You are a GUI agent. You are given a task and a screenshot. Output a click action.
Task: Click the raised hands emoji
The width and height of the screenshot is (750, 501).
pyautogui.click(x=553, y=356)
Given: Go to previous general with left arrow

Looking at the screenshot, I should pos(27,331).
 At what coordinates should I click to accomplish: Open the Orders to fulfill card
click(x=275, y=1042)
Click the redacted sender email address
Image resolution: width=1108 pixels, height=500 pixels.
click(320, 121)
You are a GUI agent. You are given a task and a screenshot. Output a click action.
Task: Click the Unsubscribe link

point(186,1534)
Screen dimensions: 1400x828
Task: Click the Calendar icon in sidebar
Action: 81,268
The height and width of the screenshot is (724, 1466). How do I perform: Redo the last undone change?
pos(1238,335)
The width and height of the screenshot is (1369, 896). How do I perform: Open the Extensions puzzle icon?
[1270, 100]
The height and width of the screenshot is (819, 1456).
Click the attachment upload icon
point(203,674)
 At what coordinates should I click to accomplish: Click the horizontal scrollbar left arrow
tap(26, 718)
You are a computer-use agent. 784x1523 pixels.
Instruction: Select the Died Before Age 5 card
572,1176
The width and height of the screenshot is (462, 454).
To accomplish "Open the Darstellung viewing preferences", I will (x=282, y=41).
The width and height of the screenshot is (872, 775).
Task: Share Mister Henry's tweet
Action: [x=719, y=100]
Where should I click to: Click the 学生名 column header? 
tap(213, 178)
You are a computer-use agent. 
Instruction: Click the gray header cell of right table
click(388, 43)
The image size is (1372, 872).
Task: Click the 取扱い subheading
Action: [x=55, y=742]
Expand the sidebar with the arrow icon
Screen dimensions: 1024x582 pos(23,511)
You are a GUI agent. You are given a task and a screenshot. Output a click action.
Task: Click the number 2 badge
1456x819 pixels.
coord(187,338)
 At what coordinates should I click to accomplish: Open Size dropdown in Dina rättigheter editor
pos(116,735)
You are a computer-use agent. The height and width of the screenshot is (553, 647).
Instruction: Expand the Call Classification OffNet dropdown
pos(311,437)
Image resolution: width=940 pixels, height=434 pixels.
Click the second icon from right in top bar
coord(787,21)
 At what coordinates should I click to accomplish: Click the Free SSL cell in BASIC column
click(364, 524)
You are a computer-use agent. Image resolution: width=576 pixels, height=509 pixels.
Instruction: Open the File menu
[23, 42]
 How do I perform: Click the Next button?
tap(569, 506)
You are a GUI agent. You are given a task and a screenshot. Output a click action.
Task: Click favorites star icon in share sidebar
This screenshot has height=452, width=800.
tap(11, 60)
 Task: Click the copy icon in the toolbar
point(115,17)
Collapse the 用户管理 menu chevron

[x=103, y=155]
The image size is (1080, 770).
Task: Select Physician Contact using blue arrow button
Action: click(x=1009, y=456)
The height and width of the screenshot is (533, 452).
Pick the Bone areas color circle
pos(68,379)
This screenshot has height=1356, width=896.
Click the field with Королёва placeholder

----------

ACTIVITY:
Exactly how many lines in the data above hold "computer"? State that number only.

OUTPUT OF THE TASK:
4